On the platelet membrane are integrins, performing the functions of receptors, although they are characterized by limited specificity, i.e. agonist molecules can interact with not one, but several receptors. A special feature of integrins is that they take part in the interaction of platelet with platelet, as well as platelet with subendothelium, which is exposed when a vessel is damaged. Integrins in their structure belong to glycoproteins and are heterodimeric molecules consisting of a family of a and b subunits, various combinations of which are sites for binding of various ligands. Depending on the initial accessibility of binding sites on the outer membrane, receptors can be divided into 2 groups: 1. Primary or main receptors, available for agonists in intact platelets. These include many receptors for exogenous agonists, as well as for collagen (GPIb-IIa), fibronectin (GPIc-IIa), laminin (a 6 b 1) and vitronectin (a v b 3). The latter is also able to recognize other agonists - fibrinogen, von Willebrand factor (vWF). Several receptors are known that are not integrins in structure, and among them is the leucine-rich glycoprotein complex Ib-V-IX, which contains receptor binding sites for vWF. 2. Induced receptors, which become available (expressed) after stimulation of primary receptors and structural rearrangement of the platelet membrane. This group primarily includes the receptor of the integrin family - GP-IIb-IIIa, with which fibrinogen, fibronectin, vitronectin, vWF, etc. can bind.

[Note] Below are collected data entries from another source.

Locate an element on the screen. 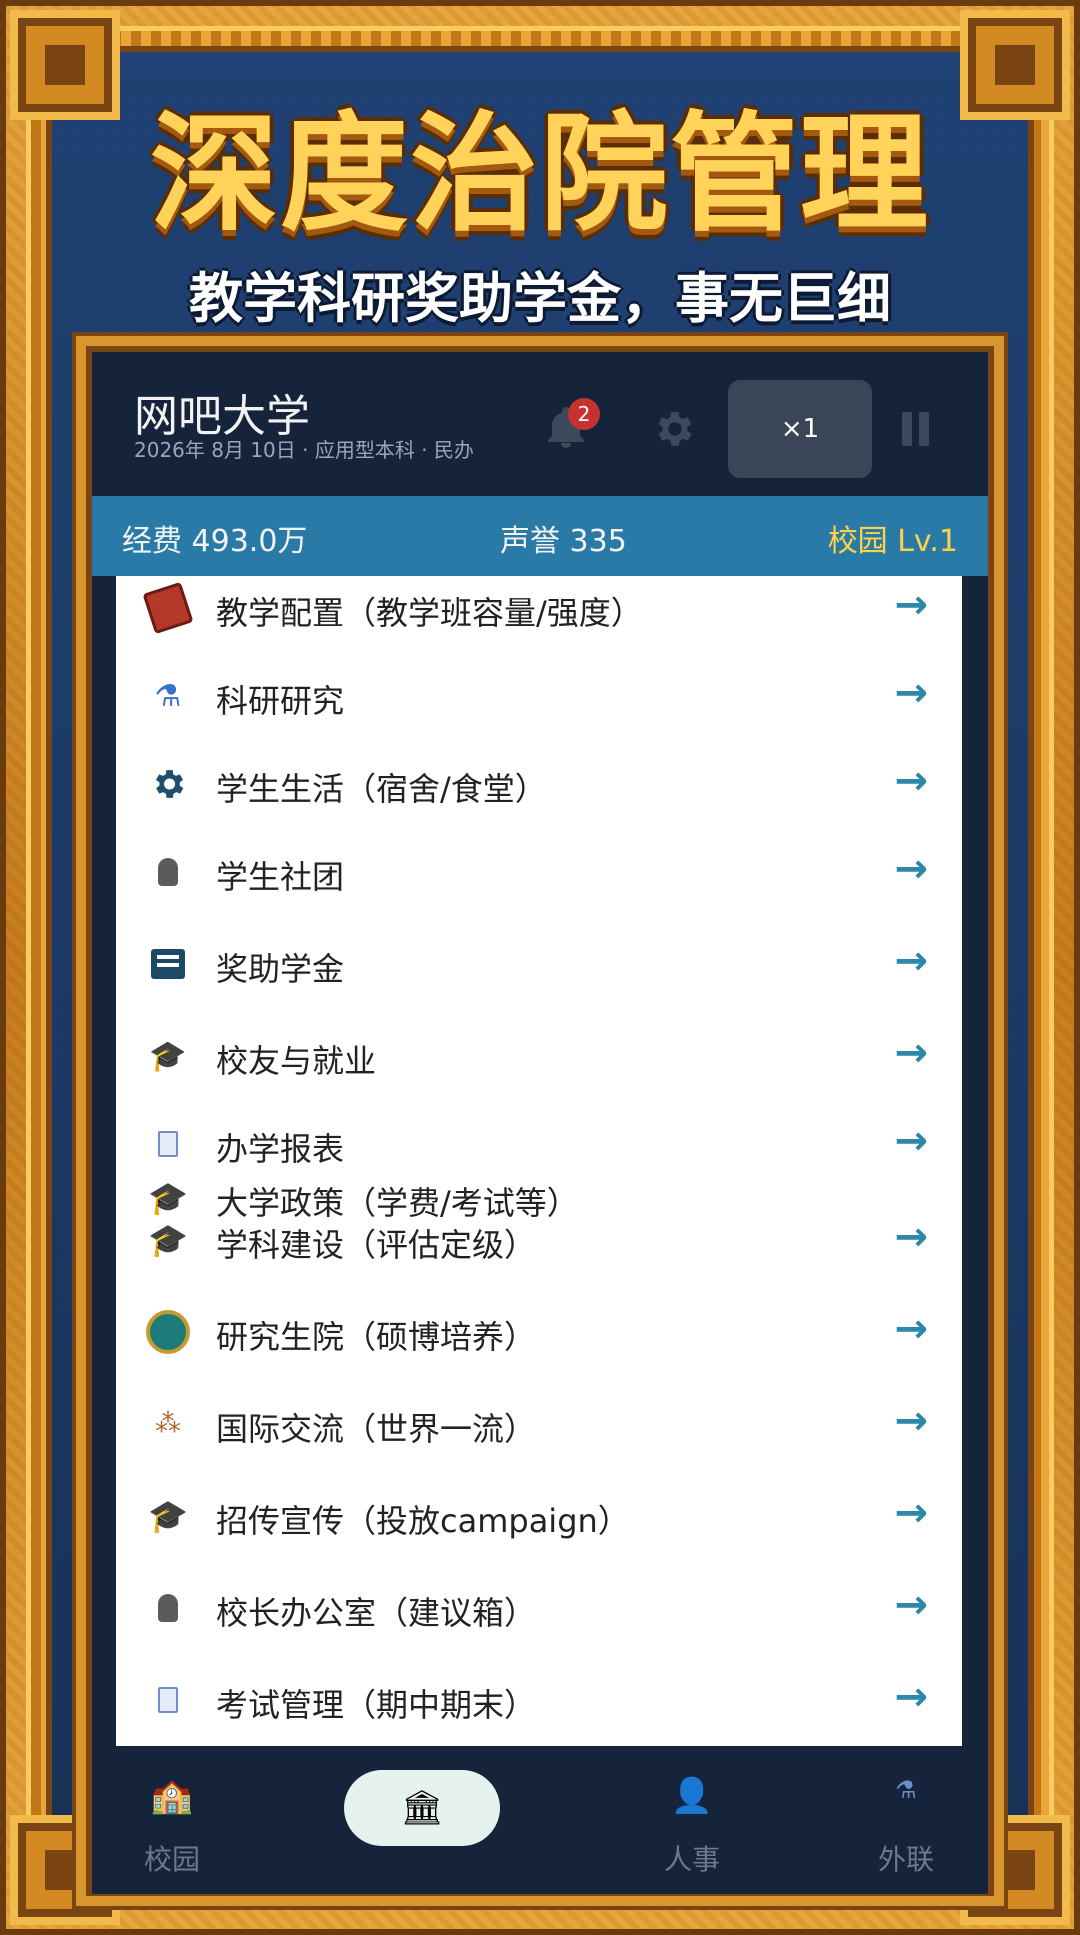 The image size is (1080, 1935). flask-icon: ⚗ is located at coordinates (168, 696).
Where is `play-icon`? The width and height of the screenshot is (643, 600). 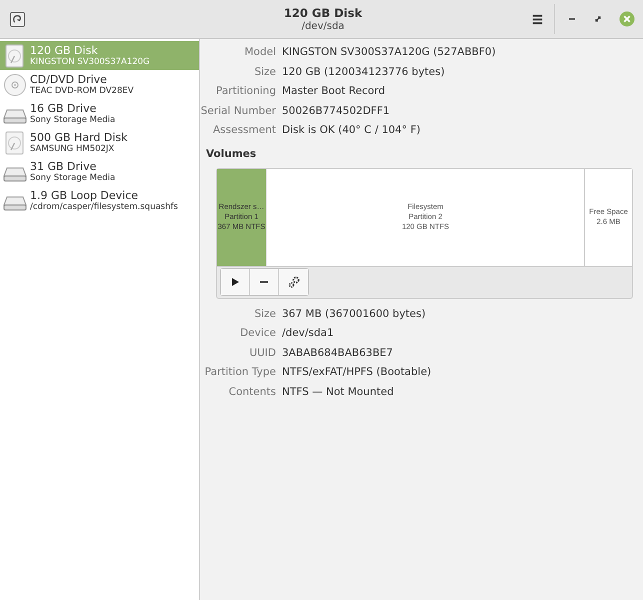
play-icon is located at coordinates (235, 282).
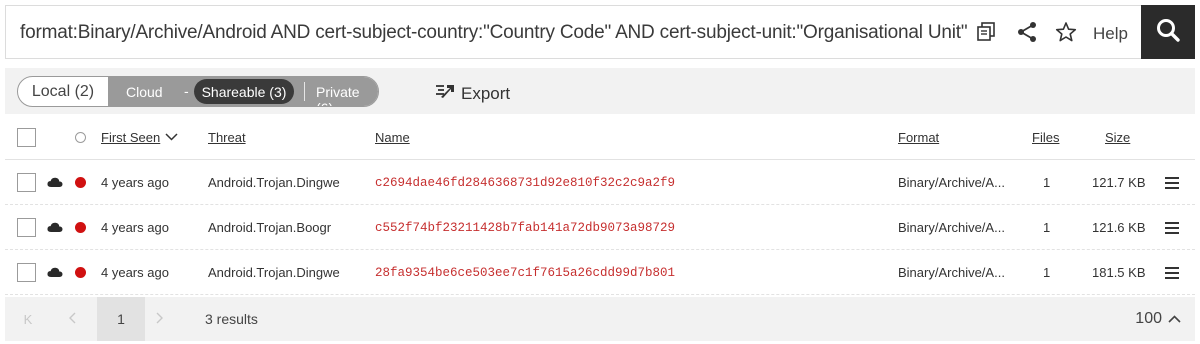 Image resolution: width=1200 pixels, height=344 pixels. I want to click on filter-cloud-button: Cloud, so click(144, 92).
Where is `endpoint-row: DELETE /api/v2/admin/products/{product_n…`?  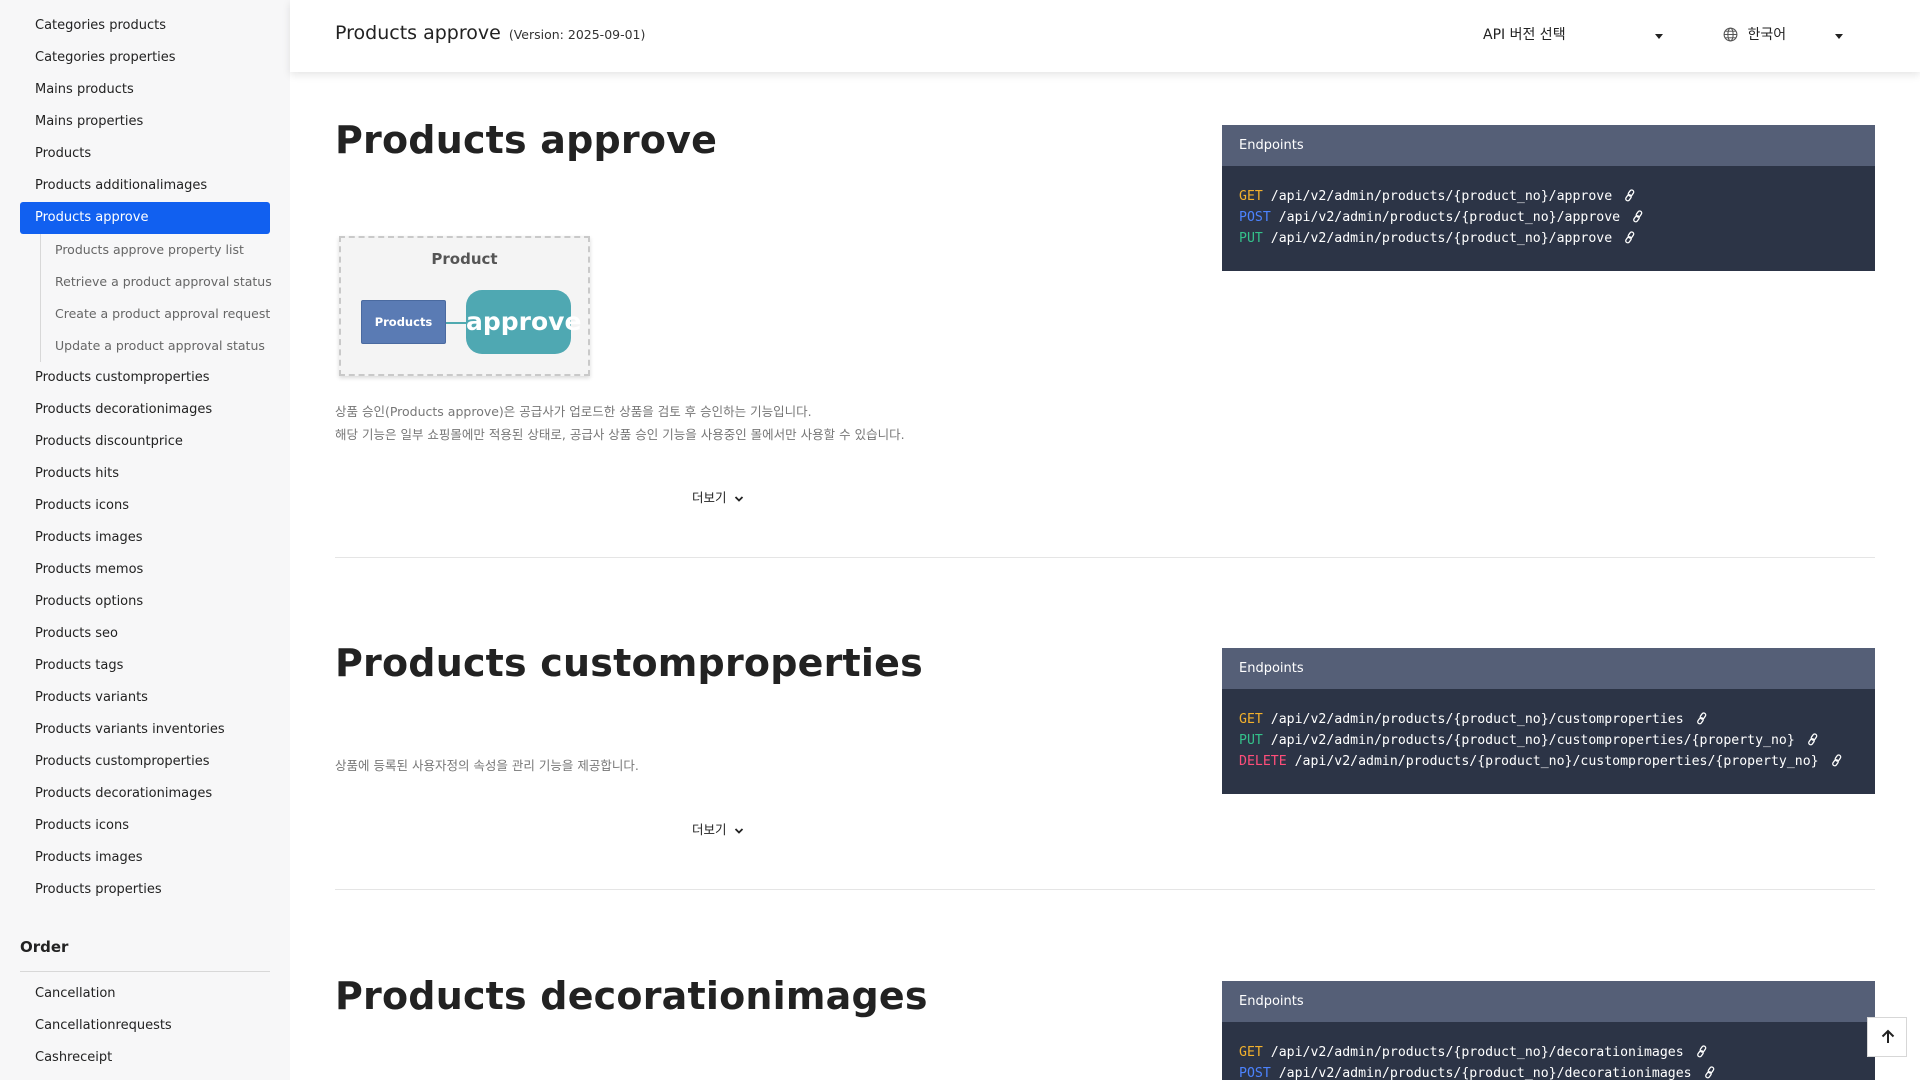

Normally, the number of platelets in a healthy person corresponds to 1.5-3.5´10 11 / l, or 150-350 thousand in 1 μl. An increase in platelet count is called thrombocytosis, decrease - thrombocytopenia. Under natural conditions, the number of platelets is subject to significant fluctuations (their number increases with painful stimulation, physical activity, stress), but rarely goes beyond normal limits. As a rule, thrombocytopenia is a sign of pathology and is observed with radiation sickness, congenital and acquired diseases of the blood system. However, in women during menstruation, the number of platelets may decrease, although they rarely go beyond normal limits (their content exceeds 100,000 in 1 μl) and never reaches critical values.

It should be noted that even with severe thrombocytopenia, reaching up to 50 thousand in 1 μl, bleeding does not occur and medical interventions in such situations are not required. Only when critical numbers are reached - 25-30 thousand platelets in 1 μl - does mild bleeding occur, requiring therapeutic measures. The above data indicate that platelets in the bloodstream are in excess, providing reliable hemostasis in the event of a vessel injury.